◆ **Exercises to complete**:
#1 In the water-filtration discussion, about how often does the Greentown poster use potassium permanganate?
#2 Summarize the water-filtration discussion in two sentences.
#3 In the water-filtration discussion, switch "sprinkling system" to "irrigation system" and write out everything from "West Central, WI(Zone" down to "it will not.".

◆ **Reading text**:
════════

West Central, WI(Zone 4a)

I just happened upon this and of course have my 2 cents to add. First of all, I had an underground sprinkling system install a couple of years ago and I wish that I had done it sooner. I am able to pump out of the lake that I live on, but prior to installing that system I was using my well water. I'm not a fan of water softeners but I do have a filter on the well water as it comes into the house. The filter was just added onto the pipe. Here is a link to one that looks something like mine. http://www.homedepot.com/webapp/wcs/stores/servlet/ProductDisplay?storeId=10051&langId=-1&catalogId=10053&productId=100087543&N=10000003+90401&marketID=401&locStoreNum=8125

Mine was purchased at Menard's and my dad installed it.

Greentown, IN(Zone 5b)

yes, I have seen those filters, I sure wish that would work here, but alas, it will not.

We have an Auto-Backwashing Manganese Greensand Iron Filter which uses potassium permanganate to backwash and filter prior to the water softener. Then it goes thru a water softener and then for drinking we have a Reverse Osmosis system. Unfortunatley we have very bad water here. It contains iron, sulphur, and many other things including some bacteria and stuff which is harmful to us. That is why we have such an extensive system. I personally did not think that the fancy ass filter really worked much better than just the softner did. But the science of it says differently. There is now a whole house system that apparantly does not use potassium permanganate but we have already invested a bunch of money in this system. Thankfully we use very little salts, maybe a bag every 2 months and potassium permanganate about once a year or so. The RO system is just 5 gallons so we use it to make ice and to cook. I also have a water distiller that we purchased in with this house and recently we hooked that up, it creates 5 gallons every 12 hours or so. It is very nice to use for certian things like my house plants as Equilibrium suggests. Some neighbours have to truck water in for potable use. Now that is even worse off than me. I guess I took British Columbia's water for granted the past 40 years prior to moving to the midwest, as did I take my zone 7 gardening for granted as well.

════════

◆ **Dataset excerpts**:
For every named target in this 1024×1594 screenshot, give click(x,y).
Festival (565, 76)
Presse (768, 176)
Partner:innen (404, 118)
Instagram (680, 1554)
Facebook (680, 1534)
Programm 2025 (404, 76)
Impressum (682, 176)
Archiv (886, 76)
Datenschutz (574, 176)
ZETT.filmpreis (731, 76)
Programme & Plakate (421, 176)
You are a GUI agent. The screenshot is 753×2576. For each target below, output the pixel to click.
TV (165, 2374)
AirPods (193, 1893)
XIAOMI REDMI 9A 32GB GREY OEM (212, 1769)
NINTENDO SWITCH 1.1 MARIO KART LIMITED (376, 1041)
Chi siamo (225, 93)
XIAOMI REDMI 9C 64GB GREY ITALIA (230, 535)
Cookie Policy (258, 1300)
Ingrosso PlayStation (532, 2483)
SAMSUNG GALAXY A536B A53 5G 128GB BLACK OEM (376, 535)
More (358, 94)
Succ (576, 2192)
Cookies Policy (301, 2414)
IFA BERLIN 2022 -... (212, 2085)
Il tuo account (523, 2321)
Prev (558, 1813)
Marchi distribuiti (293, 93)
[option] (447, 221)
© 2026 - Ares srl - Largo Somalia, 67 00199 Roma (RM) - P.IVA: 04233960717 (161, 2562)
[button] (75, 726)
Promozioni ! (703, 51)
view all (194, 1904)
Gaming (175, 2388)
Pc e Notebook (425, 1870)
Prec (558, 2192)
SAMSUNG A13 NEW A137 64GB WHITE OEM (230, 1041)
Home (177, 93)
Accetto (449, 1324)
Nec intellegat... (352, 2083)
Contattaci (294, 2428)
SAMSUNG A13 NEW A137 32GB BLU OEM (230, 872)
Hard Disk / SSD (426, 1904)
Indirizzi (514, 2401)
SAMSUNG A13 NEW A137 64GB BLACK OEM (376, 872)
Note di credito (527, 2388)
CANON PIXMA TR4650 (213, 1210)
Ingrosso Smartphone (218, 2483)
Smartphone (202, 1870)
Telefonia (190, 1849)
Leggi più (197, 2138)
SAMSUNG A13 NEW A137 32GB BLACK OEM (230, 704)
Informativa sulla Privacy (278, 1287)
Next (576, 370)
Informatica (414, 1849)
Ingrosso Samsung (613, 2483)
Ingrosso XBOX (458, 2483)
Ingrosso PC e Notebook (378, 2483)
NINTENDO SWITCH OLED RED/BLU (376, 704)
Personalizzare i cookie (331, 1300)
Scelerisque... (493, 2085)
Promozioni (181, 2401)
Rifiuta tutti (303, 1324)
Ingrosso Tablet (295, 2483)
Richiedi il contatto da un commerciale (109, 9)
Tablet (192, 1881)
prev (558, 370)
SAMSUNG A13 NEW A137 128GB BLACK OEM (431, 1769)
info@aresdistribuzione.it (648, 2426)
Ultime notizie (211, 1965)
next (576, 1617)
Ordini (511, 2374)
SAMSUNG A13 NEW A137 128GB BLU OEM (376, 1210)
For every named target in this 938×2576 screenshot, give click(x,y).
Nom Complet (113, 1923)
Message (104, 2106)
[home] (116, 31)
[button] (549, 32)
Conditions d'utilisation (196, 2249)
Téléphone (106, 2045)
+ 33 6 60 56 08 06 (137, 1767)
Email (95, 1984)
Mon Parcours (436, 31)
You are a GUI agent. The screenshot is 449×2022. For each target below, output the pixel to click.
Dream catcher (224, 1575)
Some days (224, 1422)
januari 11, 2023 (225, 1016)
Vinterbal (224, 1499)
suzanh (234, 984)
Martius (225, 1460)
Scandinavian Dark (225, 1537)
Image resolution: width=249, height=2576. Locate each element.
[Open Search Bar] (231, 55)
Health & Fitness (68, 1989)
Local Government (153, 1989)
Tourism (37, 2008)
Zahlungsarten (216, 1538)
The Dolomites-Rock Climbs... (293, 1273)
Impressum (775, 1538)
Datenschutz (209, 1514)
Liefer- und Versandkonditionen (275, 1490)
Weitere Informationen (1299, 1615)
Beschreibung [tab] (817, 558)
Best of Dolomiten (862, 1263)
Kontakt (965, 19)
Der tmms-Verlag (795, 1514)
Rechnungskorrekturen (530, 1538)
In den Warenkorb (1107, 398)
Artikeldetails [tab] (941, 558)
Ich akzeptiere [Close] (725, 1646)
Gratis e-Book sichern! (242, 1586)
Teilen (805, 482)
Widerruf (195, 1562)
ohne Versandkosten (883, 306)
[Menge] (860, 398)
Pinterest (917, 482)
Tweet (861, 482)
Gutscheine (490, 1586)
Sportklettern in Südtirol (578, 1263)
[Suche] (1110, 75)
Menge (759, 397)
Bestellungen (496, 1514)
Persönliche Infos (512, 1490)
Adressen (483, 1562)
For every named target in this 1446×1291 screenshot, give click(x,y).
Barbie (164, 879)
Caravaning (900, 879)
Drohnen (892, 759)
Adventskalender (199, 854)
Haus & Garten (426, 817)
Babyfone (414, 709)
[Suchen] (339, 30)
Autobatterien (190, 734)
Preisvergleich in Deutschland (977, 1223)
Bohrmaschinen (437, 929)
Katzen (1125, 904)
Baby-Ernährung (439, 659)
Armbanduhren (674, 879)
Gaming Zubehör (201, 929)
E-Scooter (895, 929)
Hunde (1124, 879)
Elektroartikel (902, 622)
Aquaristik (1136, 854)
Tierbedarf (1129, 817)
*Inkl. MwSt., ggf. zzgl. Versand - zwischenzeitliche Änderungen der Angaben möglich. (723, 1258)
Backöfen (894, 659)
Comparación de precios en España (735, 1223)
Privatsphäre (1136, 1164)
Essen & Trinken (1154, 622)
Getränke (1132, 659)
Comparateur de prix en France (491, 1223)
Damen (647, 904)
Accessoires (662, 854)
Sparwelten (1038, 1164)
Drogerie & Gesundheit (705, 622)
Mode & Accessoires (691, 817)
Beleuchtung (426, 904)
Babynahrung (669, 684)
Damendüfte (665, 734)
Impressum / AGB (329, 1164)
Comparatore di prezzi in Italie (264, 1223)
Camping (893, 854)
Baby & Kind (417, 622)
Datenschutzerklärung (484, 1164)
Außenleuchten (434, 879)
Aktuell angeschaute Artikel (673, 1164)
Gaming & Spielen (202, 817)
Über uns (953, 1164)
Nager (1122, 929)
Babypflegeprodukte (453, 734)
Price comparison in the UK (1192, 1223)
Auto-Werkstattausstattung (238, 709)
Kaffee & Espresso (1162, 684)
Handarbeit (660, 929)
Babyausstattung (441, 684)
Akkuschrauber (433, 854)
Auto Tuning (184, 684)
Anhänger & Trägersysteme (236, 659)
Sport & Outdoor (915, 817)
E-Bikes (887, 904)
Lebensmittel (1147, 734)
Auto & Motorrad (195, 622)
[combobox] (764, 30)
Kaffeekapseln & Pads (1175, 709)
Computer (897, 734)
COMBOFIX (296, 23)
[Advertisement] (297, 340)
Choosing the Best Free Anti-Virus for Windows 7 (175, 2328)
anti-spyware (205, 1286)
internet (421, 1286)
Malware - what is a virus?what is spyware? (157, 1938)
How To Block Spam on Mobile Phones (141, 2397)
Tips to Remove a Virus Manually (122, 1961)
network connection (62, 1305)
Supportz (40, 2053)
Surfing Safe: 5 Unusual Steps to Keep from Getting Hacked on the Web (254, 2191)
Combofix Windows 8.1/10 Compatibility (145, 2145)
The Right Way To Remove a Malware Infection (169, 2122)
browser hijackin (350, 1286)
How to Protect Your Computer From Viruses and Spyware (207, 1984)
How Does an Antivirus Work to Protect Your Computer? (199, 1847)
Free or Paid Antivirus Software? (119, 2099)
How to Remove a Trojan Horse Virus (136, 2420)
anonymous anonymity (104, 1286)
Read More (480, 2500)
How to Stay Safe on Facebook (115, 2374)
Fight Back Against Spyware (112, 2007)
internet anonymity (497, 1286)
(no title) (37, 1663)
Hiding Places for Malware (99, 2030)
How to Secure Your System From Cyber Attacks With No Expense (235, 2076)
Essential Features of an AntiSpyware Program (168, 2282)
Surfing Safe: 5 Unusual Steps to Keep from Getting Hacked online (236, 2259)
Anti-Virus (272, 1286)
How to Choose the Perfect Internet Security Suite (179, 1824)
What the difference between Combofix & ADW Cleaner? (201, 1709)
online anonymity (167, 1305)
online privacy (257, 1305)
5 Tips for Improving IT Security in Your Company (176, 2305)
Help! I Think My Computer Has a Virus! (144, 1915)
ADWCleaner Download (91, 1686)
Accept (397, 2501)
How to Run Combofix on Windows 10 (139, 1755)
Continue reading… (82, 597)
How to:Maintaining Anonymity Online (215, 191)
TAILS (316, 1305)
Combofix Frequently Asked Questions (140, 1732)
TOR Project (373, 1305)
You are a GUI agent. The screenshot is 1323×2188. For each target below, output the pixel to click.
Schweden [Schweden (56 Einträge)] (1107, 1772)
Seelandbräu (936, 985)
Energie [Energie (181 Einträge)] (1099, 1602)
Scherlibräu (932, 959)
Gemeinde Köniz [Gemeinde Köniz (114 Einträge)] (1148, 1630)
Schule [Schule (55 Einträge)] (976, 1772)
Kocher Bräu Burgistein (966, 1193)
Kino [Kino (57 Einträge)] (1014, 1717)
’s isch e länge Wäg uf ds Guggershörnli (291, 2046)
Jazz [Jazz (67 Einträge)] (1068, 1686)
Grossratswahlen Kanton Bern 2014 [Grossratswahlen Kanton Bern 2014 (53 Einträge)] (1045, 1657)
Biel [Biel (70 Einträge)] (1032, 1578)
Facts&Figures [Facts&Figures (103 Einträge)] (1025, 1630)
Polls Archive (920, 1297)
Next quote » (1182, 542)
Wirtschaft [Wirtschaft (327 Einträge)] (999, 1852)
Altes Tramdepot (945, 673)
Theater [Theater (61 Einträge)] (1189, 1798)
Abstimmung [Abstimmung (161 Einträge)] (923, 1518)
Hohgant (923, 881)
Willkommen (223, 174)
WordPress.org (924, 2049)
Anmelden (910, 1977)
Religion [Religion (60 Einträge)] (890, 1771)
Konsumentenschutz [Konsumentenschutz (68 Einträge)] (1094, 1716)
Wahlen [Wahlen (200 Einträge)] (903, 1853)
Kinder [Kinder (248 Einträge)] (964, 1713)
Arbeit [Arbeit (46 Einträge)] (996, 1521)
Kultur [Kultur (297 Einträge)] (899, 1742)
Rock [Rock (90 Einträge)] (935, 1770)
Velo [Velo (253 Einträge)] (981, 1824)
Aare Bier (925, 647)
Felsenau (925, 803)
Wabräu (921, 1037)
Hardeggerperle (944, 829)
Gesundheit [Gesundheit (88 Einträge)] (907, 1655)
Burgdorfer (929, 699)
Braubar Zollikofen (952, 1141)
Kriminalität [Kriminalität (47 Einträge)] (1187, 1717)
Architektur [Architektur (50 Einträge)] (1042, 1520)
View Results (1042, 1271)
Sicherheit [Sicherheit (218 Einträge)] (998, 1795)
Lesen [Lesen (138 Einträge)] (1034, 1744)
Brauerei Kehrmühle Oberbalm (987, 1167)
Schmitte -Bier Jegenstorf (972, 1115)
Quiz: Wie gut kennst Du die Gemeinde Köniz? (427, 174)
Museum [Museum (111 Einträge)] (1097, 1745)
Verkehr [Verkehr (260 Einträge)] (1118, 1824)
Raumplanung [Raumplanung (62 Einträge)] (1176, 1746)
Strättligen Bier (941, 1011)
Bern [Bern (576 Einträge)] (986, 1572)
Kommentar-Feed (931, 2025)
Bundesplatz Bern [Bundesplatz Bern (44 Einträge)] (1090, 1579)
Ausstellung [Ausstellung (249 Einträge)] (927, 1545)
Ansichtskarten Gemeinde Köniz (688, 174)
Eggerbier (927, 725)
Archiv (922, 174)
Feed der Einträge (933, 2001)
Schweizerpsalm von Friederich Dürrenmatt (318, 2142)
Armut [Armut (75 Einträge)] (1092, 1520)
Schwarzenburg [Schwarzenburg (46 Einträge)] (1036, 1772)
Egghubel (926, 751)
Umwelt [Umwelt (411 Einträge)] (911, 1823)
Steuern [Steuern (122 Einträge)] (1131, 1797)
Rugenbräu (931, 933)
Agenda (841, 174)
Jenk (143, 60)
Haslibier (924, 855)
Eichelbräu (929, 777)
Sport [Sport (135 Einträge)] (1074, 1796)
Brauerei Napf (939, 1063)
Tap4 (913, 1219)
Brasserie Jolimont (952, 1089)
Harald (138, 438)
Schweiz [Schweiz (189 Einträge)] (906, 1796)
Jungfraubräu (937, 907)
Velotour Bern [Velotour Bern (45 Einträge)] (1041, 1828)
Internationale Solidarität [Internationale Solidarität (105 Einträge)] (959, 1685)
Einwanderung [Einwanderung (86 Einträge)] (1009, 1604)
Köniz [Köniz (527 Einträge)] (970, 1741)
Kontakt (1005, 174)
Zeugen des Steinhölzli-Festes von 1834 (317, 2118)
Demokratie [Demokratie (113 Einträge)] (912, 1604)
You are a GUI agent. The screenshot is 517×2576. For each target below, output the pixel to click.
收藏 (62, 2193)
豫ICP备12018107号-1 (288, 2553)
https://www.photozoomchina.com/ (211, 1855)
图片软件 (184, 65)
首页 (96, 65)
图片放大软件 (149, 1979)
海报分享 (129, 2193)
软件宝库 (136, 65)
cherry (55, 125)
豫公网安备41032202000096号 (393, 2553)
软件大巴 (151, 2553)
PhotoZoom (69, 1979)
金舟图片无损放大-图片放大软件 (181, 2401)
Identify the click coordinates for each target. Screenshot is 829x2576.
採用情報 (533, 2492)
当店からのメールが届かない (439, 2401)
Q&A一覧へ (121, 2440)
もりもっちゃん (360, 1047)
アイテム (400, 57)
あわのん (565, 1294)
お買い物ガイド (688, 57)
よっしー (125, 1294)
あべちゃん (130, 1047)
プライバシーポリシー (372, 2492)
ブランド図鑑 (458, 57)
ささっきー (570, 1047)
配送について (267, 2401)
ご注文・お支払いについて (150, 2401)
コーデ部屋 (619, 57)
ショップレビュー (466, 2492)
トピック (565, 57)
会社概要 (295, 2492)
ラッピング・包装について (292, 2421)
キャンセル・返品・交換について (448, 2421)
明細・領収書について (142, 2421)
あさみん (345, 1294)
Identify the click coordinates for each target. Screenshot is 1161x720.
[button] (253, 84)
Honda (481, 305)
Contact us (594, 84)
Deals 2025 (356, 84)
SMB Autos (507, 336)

════════

◆ **Written answers**:
#1 About once a year or so.

#2 A poster in West Central, WI, who now pumps lake water for an underground sprinkling system, has a simple filter added onto the pipe where the well water comes into the house. A poster in Greentown, IN, says such filters will not work there because the water contains iron, sulphur and harmful bacteria, so the household uses an auto-backwashing manganese greensand iron filter, a water softener, a reverse osmosis system for drinking water, and a water distiller.

#3
West Central, WI(Zone 4a)

I just happened upon this and of course have my 2 cents to add. First of all, I had an underground irrigation system install a couple of years ago and I wish that I had done it sooner. I am able to pump out of the lake that I live on, but prior to installing that system I was using my well water. I'm not a fan of water softeners but I do have a filter on the well water as it comes into the house. The filter was just added onto the pipe. Here is a link to one that looks something like mine. http://www.homedepot.com/webapp/wcs/stores/servlet/ProductDisplay?storeId=10051&langId=-1&catalogId=10053&productId=100087543&N=10000003+90401&marketID=401&locStoreNum=8125

Mine was purchased at Menard's and my dad installed it.

Greentown, IN(Zone 5b)

yes, I have seen those filters, I sure wish that would work here, but alas, it will not.